Mean SNR loss on the quicksin at pre- and post-test by the trained and control native English speaking subjects. Trained subjects showed a significant improvement on their ability to perceive speech in noise, whereas control subjects did not. Error bars are standard error of the mean.

The reading span data were entered into a separate 2 (group: trained vs control) × 2 (session: pre- vs post-test) mixed ANOVA. We again found the expected interaction of group and session, F(1,21) = 7.61, p = 0.01, shown in Fig. 6. Planned t-tests revealed that the trained group improved on the reading span measure, t(11) = 3.46, p = 0.005 (pre-test M = 6.33 words, post-test M = 7.42 words), but the control group did not, t(10) = 0.32, p = 0.76 (pre-test M = 6.09 words, post-test M = 6.00 words). The main effects of group F(1,21) = 9.44, p = 0.005, and session, F(1,21) = 6.02, p = 0.02, were also significant, but these main effects should be interpreted with an eye to the significant interaction.

FIG. 6.

FIG. 6.

Mean reading span performance by the native English speaking subjects. Trained subjects significantly increased their reading spans following training, whereas there was no change in control spans at posttest. Error bars are standard error of the mean.

To compare the results from our English-speaking listeners to those from our Mandarin-speaking listeners, we converted the QuickSIN results from SNR loss to SRT-50 (Killion et al., 2004). Because the M-HINT starts at −4 dB SNR then adapts the presentation level based on the listener's performance, whereas the QuickSIN starts at 25 dB SNR then changes the SNR level in 5 dB decrements, comparisons across language groups were made using gain scores, shown in Fig. 7. For trained groups, no significant differences were found between Mandarin- and English-speaking listeners' gains in speech perception in noise, t(25) = 0.222, p = 0.83 (Mandarin RTS M = −0.84 dB SNR; English SRT-50 M = −0.75 dB SNR), or reading span, t(25) = 0.710, p = 0.48 (Mandarin M = 1.47 words; English M = 1.08 words). The control groups also showed no difference on gains in speech perception in noise, t(23) = 1.71, p = 0.10 (Mandarin RTS M = −0.28 dB SNR; English SRT−50 M = 0.42 dB SNR), nor on reading span gains, t(23) = 0.728, p = 0.047 (Mandarin M = 0.14 words; English M = −0.09 words).

FIG. 7.

FIG. 7.

Gain scores for both the Mandarin- and English-speaking subjects for both the speech-in-noise and reading-span tasks. To compare gain scores across groups, English-speakers' quicksin performance, measured in SNR loss, was converted to SRT. There were no significant differences in performance gain for trained or control listeners on either task. Error bars are standard error of the mean.

C. Discussion

As with the Mandarin speakers, we again saw significant gains on training, reading span, and speech perception in noise performance. In addition, this second experiment supports our hypothesis that using digits as training materials is easily transferable among languages as speech perception gains of similar magnitudes were seen in both Mandarin and English listeners.

IV. GENERAL DISCUSSION

Difficulties perceiving speech in noisy situations are a relatively common complaint, exhibited by older adults with normal hearing, hearing aid users, and users of cochlear implants. Faced with growing numbers of older adults and limitations in hearing technologies, research has turned to rehabilitative possibilities to improve speech perception in noise. Noting that listeners with greater working memory capacity showed better speech perception in noise (Foo et al., 2007; Lunner and Sundewall-Thorén, 2007), we hypothesized that training working memory capacity would be associated with improved speech perception in noise.

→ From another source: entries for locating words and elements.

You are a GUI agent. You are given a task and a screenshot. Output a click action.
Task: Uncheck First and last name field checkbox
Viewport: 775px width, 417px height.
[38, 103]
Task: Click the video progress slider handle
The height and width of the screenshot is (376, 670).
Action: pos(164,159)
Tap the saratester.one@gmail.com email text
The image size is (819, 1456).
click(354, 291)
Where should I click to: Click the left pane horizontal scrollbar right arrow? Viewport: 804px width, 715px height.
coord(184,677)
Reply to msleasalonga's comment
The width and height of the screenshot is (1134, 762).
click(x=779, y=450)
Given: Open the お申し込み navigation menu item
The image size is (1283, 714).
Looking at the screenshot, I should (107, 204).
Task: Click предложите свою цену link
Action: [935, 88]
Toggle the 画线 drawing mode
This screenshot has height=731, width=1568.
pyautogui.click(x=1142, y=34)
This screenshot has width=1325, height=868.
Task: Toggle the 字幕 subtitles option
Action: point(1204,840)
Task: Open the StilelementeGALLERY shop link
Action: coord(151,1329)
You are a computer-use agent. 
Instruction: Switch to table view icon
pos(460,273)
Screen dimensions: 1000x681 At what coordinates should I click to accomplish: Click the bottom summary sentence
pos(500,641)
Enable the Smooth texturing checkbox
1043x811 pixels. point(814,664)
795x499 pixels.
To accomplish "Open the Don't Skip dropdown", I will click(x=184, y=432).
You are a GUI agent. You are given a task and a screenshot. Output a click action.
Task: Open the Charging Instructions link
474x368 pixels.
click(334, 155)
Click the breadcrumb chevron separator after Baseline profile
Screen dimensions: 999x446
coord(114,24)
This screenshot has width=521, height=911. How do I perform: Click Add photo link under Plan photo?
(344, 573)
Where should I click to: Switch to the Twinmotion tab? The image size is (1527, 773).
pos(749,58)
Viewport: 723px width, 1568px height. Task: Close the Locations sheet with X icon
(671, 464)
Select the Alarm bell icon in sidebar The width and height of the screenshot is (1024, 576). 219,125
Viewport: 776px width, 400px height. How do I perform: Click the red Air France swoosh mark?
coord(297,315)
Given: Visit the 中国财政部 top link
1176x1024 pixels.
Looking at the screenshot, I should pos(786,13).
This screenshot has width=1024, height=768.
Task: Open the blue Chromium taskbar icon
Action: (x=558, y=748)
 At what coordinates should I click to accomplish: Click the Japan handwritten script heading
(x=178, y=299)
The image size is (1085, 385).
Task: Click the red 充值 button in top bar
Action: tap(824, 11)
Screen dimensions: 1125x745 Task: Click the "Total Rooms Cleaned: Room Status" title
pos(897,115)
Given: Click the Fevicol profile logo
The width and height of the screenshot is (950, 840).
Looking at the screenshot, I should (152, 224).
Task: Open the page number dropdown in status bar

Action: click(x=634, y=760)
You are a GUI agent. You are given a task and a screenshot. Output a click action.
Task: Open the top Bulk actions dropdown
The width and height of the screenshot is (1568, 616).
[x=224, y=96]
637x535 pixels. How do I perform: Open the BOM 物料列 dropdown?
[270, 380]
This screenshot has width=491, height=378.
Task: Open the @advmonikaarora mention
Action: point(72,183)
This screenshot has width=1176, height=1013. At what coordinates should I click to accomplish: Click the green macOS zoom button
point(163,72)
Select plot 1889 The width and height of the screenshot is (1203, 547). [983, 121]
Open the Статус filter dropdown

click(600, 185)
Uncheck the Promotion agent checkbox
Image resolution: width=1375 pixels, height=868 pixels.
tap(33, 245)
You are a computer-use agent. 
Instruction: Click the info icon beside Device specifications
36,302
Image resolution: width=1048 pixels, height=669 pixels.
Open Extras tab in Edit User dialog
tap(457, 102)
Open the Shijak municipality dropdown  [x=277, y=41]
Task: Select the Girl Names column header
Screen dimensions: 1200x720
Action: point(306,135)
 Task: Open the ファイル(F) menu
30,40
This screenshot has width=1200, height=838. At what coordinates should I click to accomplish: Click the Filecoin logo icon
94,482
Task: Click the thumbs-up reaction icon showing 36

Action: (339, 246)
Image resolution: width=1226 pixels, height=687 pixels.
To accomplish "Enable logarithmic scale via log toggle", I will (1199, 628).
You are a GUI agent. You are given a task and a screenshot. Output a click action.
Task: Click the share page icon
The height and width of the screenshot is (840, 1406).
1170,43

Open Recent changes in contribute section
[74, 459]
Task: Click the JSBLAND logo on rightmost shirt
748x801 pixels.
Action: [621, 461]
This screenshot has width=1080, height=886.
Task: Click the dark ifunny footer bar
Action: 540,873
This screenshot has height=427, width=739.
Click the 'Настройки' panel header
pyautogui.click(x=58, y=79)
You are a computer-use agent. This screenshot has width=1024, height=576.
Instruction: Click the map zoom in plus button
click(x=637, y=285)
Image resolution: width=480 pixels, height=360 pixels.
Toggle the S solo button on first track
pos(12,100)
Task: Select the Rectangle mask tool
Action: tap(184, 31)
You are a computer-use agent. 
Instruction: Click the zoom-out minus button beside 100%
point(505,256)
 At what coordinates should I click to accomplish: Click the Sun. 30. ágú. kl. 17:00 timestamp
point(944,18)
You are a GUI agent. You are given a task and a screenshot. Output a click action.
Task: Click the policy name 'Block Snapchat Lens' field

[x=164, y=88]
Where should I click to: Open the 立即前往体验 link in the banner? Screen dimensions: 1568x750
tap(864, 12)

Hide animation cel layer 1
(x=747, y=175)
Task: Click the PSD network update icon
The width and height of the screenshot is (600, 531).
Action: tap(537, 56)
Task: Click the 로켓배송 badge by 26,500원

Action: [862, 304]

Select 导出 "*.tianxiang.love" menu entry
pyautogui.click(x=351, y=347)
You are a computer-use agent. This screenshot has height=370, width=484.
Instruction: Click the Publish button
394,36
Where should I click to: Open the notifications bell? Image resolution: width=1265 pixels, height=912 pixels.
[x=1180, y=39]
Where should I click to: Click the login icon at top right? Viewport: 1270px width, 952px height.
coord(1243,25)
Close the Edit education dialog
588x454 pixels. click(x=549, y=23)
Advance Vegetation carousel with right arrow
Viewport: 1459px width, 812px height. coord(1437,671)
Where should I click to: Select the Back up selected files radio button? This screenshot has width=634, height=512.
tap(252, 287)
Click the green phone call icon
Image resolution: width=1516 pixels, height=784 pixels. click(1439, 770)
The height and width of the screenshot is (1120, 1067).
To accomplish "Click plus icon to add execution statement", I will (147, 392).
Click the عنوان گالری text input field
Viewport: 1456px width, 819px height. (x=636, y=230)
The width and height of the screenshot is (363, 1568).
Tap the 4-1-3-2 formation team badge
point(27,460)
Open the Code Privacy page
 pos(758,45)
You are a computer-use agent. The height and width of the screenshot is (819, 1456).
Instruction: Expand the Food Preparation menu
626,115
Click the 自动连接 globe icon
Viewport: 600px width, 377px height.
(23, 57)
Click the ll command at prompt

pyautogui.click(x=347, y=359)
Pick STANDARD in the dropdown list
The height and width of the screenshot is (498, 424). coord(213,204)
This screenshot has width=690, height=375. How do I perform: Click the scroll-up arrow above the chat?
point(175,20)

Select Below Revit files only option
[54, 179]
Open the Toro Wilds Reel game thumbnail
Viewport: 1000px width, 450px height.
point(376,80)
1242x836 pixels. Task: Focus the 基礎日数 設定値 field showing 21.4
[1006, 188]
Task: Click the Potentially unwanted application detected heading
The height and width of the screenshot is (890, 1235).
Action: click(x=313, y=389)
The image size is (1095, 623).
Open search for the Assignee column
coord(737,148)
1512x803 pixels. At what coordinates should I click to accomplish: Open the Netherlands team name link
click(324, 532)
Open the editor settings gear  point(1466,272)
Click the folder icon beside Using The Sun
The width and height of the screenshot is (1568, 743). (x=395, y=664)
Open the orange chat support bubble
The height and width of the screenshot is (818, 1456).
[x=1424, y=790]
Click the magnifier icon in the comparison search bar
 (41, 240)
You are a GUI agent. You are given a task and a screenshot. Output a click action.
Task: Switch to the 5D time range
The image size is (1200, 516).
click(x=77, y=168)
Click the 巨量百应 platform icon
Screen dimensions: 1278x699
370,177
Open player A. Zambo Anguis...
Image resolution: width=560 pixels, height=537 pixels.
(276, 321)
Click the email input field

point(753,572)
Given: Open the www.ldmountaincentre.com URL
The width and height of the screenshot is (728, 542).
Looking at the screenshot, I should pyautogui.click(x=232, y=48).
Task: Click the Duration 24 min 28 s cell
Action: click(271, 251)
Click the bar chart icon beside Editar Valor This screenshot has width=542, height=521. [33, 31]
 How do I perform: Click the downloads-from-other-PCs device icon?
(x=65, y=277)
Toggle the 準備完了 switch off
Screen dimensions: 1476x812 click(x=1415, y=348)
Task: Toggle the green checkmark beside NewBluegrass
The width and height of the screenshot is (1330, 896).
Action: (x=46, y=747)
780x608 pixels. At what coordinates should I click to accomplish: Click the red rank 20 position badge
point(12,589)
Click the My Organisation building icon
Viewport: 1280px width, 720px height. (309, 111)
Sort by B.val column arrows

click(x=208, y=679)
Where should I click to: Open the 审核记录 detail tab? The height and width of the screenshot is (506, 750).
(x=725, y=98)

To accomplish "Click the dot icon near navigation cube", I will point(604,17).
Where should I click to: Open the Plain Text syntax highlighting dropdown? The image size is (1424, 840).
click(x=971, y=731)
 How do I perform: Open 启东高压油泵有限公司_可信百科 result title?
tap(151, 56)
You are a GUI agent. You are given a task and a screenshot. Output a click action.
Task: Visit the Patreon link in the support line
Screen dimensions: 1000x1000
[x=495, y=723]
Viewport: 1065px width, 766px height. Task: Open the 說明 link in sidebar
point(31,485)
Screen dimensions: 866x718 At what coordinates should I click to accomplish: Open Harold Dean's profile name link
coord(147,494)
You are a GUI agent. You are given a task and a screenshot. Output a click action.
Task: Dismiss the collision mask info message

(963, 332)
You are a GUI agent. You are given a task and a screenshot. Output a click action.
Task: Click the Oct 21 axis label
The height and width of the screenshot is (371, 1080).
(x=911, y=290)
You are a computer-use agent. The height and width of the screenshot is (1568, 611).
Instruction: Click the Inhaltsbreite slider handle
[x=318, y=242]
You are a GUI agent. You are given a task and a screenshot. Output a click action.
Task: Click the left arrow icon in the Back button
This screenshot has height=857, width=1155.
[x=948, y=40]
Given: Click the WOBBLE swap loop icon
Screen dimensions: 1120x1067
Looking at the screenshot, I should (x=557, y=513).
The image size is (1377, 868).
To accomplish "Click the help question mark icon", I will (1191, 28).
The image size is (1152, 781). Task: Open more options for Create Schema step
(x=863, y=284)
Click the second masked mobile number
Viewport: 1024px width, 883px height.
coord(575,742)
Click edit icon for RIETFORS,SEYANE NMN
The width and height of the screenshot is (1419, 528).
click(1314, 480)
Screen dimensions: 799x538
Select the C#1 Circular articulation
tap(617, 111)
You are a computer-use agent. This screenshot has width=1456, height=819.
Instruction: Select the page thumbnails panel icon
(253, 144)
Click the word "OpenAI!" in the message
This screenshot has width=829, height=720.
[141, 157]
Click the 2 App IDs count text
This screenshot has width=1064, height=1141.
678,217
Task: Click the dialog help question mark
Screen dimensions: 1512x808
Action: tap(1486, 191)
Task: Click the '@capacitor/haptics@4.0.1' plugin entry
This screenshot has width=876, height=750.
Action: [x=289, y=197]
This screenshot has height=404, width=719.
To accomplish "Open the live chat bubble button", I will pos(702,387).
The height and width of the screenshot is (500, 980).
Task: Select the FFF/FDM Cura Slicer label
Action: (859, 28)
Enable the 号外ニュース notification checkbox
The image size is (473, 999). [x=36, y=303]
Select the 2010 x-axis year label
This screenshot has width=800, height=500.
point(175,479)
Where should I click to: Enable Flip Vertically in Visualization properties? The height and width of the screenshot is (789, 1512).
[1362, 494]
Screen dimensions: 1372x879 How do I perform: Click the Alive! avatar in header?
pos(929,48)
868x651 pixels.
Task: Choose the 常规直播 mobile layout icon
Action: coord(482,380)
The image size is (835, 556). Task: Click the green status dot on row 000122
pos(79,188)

In addition to our hypothesis that training working memory would be associated with improved speech perception in noise, we hypothesized that using digits as the training stimuli would be easily transferable across languages. Currently commercially available speech perception in noise training programs are based in linguistic materials, making it a very labor-intensive endeavor to translate these programs into languages other than English. We hypothesized that digits would allow us to see post-treatment gains in multiple languages, potentially leading to interventions in a variety of languages, allowing listeners who are not proficient in English to improve their speech perception in noise.

Both of our hypotheses were confirmed. Working memory training was associated with improved speech perception in noise relative to untrained controls for both native Mandarin and native English speakers. In both cases, gains were made by young, normal hearing, cognitively healthy listeners. Though we expect our training regime to be effective for improving speech perception in noise for older adults and listeners with hearing loss, we recognize that this expectation is pure speculation and remains to be explicitly tested. We base this expectation on earlier findings that older adults may receive a larger benefit from cognitive training than younger adults (Bherer et al., 2005; Li et al., 2008). Although there has been some suggestion that young, healthy participants show larger training effects than older participants (Dahlin et al., 2008; Schmiedek et al., 2010), when older adults are assessed using measures that are ecologically valid, they show transfer effects that are on par with those of younger adults (Morrison and Chein, 2010). Because speech perception in noise is an ecologically valid task for older adults and listeners with hearing loss (Gordon-Salant and Fitzgibbons, 1997) and that other studies have found speech-perception-in-noise gains in listeners with hearing loss (Henshaw and Ferguson, 2013; Ingvalson et al., 2013b; Miller et al., 2008), we are confident that both older adults and listeners with hearing loss will show speech-perception-in-noise gains following training. We anticipate that certain modifications will need to be made to the training paradigm to make it appropriate for older adults and listeners with hearing loss; we discuss these modifications in more detail in the following text.

A major limitation of the current study was the control group. Because the control group was no-contact, they spent 83% less time in the lab than the trained listeners. We cannot therefore say with certainty that gains made by the trained listeners are solely a result of training and not a result of more familiarity with the testing apparatus, more practice with the experimental environment, or an awareness of experimenter expectation (McCarney et al., 2007). More crucially, given that the training paradigm contained a speech-perception-in-noise component, we cannot say how much of the speech-perception-in-noise gain the trained listeners made was a result of the working memory gains or from practice listening to speech in noise. A stronger design would be to compare the current training paradigm to a relatively easy, nonadaptive digit span paired with the speech-in-noise regimen as well as to an adaptive digit span without noise to determine the contribution practice perceiving speech in noise vs increasing working memory capacity contributed to the present gains and whether the combined approach used here would result in optimal performance.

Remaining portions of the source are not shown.